Every December 18, International Migrants Day invites us to look beyond borders, rhetoric, and statistics. But in the United States, under the immigration policies promoted by Donald Trump, the date is wrapped in an uncomfortable reality: migration has once again become a terrain where control outweighs compassion and fear weighs more than rights.
The United States remains one of the world’s main migrant destinations. At the beginning of 2025, more than 53 million foreign-born residents were living in the country, a record high figure reflecting decades of mobility driven by work, family reunification, and flight from violence. However, that same country has reinforced an approach that prioritizes expulsion and deterrence over integration.
Since January 2025, the incoming Trump administration has tightened the rules. An executive order expanded expedited deportations, weakened protections in sanctuary cities, and strengthened the role of Immigration and Customs Enforcement (ICE).

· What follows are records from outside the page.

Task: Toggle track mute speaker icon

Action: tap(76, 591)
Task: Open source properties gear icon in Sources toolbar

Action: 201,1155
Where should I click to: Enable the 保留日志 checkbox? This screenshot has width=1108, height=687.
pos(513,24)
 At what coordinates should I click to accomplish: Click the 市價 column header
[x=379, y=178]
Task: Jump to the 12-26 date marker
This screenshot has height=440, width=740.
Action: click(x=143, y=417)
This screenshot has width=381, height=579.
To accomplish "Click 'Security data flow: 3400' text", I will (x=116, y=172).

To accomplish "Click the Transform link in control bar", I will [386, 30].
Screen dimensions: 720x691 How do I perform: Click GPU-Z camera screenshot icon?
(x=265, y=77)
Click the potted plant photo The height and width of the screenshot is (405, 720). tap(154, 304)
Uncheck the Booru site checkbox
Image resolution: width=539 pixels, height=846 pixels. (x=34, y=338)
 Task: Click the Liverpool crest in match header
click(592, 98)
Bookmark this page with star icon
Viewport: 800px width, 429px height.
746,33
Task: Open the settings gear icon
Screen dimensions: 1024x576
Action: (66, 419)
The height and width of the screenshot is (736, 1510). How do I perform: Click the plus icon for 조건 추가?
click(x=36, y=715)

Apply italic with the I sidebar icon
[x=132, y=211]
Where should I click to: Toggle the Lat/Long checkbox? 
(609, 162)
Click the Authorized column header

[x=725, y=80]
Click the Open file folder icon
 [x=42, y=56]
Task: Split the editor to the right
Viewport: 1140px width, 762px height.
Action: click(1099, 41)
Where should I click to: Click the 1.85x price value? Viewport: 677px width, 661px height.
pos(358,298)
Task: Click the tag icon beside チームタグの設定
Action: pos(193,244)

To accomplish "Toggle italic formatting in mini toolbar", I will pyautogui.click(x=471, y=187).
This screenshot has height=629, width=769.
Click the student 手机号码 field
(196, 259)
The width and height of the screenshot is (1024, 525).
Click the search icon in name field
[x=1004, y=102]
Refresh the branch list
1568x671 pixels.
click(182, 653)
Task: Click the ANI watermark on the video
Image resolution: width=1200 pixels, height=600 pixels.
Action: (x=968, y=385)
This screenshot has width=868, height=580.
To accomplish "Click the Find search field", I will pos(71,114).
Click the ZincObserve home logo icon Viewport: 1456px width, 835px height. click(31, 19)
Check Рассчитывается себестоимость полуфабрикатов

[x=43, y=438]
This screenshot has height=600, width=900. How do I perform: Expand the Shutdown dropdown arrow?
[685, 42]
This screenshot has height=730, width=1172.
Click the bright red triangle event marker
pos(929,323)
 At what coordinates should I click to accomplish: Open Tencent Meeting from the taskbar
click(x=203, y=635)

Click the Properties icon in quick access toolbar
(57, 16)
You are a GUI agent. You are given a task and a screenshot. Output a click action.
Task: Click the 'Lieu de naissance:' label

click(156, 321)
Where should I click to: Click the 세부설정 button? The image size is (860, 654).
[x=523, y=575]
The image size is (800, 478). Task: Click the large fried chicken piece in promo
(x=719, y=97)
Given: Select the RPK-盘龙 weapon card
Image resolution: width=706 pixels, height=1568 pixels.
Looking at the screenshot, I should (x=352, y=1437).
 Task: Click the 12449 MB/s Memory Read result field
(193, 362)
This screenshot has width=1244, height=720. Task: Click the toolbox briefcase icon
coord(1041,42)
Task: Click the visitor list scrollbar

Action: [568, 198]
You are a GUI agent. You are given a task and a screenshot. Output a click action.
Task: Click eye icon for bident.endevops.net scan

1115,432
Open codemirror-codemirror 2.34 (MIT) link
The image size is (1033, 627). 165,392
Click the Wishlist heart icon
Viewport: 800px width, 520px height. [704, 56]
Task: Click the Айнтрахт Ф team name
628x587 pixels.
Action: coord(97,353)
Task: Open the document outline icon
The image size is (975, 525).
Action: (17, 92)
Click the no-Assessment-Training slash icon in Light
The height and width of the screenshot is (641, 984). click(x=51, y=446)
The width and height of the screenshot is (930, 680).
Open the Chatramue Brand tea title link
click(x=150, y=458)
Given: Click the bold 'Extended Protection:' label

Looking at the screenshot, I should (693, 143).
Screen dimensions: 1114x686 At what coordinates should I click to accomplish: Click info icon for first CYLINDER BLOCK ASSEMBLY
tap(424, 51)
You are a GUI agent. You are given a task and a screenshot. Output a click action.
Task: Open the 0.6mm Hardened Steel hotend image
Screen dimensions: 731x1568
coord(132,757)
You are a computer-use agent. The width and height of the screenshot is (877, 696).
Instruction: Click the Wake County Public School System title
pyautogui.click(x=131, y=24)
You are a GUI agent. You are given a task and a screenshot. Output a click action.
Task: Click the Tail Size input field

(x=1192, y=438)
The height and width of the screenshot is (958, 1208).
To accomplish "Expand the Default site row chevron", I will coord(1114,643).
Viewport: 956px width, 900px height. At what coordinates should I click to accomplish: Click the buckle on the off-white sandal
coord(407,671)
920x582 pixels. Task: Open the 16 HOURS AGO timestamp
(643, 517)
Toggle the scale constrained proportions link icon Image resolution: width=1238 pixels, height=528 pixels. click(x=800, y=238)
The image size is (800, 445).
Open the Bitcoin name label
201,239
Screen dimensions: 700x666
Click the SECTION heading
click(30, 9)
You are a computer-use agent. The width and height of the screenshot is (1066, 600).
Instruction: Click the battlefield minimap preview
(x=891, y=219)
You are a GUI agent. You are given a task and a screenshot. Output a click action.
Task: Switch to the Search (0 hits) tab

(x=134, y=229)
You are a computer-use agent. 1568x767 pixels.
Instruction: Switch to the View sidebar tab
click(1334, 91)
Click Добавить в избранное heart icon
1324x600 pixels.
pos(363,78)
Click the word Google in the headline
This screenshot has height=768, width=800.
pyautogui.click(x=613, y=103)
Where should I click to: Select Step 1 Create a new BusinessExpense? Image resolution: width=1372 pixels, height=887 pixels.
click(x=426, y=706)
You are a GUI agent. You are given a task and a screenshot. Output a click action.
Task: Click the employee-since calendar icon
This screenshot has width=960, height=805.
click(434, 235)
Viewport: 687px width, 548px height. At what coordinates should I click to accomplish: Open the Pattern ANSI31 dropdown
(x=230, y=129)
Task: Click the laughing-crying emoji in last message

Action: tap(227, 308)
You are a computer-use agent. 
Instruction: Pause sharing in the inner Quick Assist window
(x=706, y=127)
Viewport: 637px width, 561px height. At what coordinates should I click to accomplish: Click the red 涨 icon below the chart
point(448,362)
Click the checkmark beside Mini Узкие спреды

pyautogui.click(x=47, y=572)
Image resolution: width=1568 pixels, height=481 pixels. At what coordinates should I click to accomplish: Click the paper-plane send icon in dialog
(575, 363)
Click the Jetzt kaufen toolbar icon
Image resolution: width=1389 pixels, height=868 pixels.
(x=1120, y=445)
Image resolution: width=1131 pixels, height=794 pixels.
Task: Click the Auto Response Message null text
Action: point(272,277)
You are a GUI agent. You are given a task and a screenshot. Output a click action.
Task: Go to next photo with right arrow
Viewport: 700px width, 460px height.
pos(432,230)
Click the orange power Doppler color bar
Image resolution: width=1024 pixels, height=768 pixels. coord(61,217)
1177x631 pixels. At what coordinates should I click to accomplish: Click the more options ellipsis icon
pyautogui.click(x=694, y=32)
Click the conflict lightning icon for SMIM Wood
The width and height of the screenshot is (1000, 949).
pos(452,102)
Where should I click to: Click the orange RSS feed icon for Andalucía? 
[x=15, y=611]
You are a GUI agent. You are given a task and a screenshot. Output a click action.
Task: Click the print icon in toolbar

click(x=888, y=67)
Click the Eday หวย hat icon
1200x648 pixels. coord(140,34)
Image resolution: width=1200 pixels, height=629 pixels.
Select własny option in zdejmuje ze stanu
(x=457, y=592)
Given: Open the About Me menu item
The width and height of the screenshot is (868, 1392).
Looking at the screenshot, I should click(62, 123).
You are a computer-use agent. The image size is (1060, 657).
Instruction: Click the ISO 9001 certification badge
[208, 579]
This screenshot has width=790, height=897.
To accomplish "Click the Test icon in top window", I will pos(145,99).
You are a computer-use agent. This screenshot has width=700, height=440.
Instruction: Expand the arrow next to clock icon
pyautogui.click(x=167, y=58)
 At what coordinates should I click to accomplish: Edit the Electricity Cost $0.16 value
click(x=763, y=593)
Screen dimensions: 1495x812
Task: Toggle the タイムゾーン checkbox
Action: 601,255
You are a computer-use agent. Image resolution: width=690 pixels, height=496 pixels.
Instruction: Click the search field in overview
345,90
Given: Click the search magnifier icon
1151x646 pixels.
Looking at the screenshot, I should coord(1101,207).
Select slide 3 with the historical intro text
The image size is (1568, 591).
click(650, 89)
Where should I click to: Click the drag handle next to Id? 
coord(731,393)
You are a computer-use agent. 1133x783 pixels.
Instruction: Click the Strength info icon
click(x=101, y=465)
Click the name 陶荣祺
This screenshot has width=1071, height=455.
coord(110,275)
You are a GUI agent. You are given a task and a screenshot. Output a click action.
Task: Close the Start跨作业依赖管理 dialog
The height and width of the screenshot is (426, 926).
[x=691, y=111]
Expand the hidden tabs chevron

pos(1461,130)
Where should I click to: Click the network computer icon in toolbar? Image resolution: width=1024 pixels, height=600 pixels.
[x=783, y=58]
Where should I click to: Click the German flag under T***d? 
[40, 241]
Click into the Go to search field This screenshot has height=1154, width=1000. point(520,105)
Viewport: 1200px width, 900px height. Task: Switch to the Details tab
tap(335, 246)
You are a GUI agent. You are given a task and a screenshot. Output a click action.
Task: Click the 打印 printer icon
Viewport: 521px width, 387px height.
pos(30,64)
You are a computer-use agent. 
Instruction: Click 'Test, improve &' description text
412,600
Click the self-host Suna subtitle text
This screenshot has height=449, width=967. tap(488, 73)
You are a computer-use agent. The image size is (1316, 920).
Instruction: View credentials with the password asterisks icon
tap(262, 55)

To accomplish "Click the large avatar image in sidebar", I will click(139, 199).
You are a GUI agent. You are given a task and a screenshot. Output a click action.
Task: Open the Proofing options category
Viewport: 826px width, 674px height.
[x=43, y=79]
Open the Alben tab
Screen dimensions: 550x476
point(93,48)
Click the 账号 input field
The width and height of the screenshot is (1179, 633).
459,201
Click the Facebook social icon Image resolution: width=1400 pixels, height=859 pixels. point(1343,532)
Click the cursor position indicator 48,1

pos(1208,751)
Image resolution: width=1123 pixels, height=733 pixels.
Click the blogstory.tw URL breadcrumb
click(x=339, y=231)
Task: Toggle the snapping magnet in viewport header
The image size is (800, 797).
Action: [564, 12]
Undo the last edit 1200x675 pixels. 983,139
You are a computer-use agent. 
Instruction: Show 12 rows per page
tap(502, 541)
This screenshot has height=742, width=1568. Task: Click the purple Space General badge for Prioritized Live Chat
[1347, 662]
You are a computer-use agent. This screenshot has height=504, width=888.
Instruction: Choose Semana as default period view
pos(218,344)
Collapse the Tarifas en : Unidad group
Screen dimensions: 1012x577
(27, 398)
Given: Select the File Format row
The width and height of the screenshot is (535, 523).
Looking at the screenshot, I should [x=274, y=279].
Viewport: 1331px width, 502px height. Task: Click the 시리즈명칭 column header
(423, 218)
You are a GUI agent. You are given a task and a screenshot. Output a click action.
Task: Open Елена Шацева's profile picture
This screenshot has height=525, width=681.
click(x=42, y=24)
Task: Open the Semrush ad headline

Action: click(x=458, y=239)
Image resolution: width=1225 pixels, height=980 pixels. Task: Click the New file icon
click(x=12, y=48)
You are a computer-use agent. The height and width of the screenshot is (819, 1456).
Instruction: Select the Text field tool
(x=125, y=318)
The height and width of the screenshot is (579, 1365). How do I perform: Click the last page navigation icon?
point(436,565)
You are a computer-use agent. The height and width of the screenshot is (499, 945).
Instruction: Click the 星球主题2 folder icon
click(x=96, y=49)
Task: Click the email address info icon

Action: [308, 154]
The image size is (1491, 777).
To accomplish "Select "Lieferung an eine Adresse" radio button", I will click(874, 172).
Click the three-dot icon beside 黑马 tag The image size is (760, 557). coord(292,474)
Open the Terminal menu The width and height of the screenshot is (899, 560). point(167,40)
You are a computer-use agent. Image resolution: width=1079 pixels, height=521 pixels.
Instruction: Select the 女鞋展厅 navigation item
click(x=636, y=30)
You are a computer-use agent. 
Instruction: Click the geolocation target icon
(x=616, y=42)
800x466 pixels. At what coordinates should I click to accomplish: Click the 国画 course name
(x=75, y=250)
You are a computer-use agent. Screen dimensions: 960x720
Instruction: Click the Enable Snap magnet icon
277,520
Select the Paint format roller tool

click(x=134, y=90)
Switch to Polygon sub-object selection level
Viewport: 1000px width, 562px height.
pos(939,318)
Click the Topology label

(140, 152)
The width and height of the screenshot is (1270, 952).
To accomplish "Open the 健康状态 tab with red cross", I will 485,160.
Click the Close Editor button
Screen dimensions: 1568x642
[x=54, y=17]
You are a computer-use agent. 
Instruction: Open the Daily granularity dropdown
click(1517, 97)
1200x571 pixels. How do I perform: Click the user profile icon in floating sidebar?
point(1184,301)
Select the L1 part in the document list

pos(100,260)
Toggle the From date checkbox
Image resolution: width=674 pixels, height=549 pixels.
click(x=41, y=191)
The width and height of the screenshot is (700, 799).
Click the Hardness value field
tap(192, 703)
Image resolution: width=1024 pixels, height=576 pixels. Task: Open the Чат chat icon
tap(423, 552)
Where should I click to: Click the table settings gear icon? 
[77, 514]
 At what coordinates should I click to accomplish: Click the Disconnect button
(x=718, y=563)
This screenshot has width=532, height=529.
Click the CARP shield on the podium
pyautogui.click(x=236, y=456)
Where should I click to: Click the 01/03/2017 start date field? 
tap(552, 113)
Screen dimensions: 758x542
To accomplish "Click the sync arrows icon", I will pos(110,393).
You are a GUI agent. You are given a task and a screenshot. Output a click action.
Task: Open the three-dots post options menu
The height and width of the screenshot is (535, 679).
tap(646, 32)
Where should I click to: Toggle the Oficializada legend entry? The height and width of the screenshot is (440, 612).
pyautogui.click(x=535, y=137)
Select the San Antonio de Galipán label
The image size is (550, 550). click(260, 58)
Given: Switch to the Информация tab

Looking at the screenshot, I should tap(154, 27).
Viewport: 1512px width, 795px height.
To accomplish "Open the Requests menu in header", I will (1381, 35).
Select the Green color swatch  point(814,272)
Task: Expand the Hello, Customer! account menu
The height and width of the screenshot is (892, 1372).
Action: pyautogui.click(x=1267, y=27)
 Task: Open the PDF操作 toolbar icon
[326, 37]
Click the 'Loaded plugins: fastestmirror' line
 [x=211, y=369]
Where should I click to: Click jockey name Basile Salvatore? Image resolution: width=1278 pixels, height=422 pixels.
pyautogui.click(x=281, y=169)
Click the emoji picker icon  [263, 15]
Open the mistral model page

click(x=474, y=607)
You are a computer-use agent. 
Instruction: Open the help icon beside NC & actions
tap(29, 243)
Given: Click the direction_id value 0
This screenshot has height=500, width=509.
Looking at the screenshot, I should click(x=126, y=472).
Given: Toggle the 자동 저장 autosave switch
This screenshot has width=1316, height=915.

The result has been tangible, with more than 400,000 deportations so far this year and around 1.6 million “voluntary” departures, driven not by free choice but by institutional pressure and daily fear.
Detentions have also surged. Between January and October, ICE detained more than 220,000 people, many of them without criminal records. In practice, the border is no longer the only space of surveillance as streets, workplaces and neighborhoods have become scenes of raids that disrupt the daily lives of entire communities.
The deepest impact, however, does not always appear in official statements. It shows up in empty classrooms and forced silences. Recent reports document an increase in school absenteeism among children from migrant families, whose parents fear that leaving home could mean not returning together. Immigration policy, designed in distant offices, ends up seeping into childhood, mental health and emotional stability.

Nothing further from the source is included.